WHAT YOU NEED TO DO -
Only the lines from the one containing "Where should I" to the end of the data should be copied, exactly and without pictures.

------------

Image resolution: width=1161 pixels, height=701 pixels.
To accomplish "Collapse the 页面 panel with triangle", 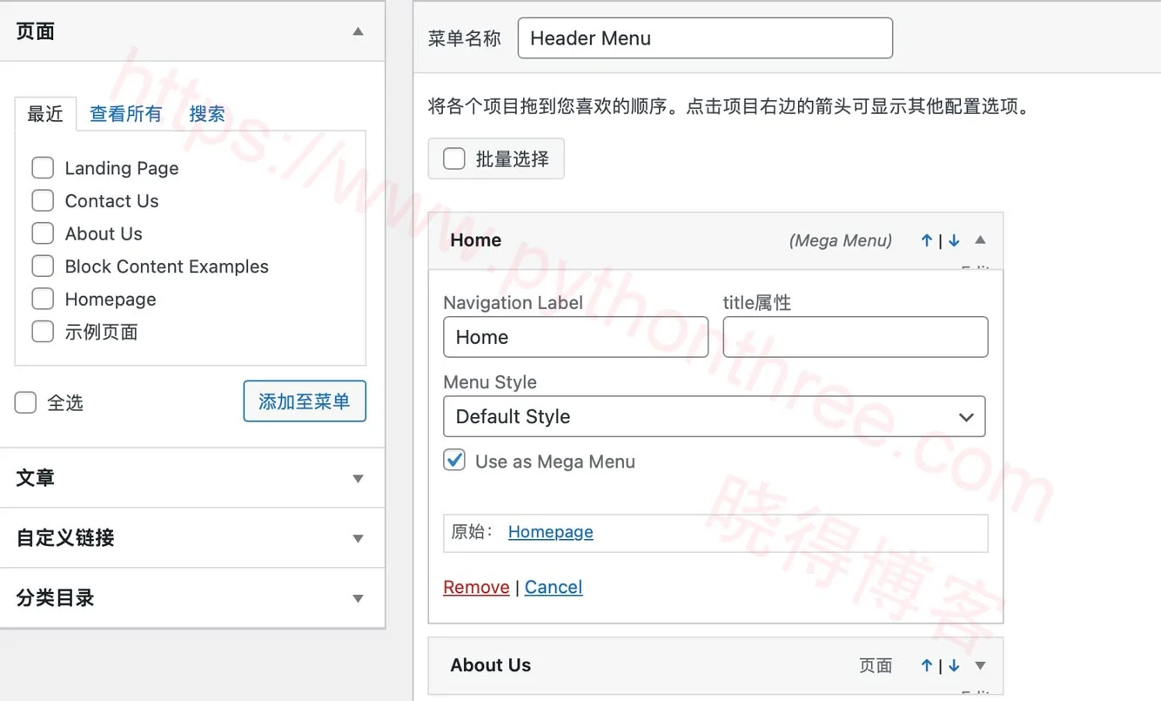I will [358, 31].
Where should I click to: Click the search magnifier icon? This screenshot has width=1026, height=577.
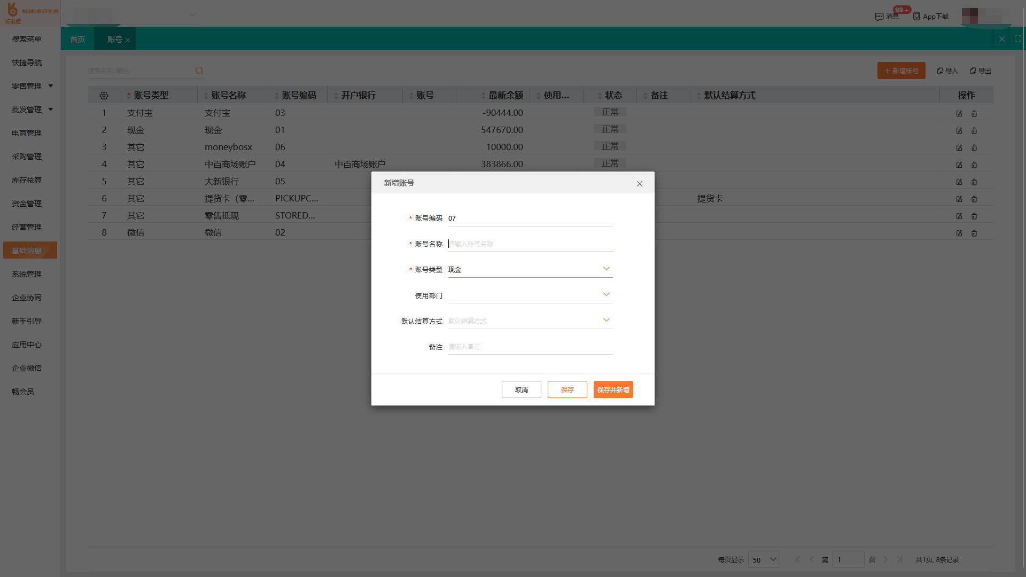(x=199, y=71)
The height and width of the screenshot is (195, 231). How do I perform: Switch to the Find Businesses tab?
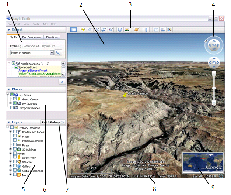[31, 37]
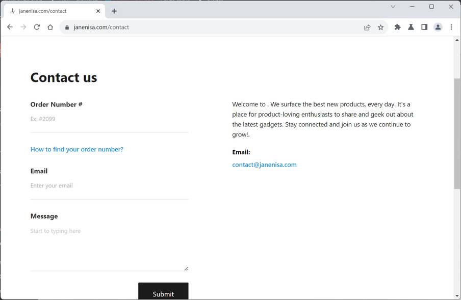Image resolution: width=461 pixels, height=300 pixels.
Task: Open a new browser tab
Action: [x=114, y=11]
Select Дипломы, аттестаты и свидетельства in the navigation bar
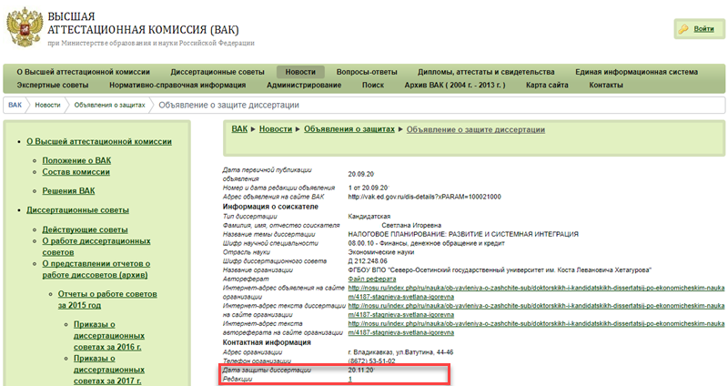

------------

RESPONSE TO THIS EXERCISE -
Where should I click to: Click the search magnifier icon? This screenshot has width=1026, height=577.
(x=199, y=71)
The height and width of the screenshot is (195, 231). How do I perform: Switch to the Find Businesses tab?
[31, 37]
Image resolution: width=461 pixels, height=300 pixels.
Task: Open a new browser tab
Action: [x=114, y=11]
Select Дипломы, аттестаты и свидетельства in the navigation bar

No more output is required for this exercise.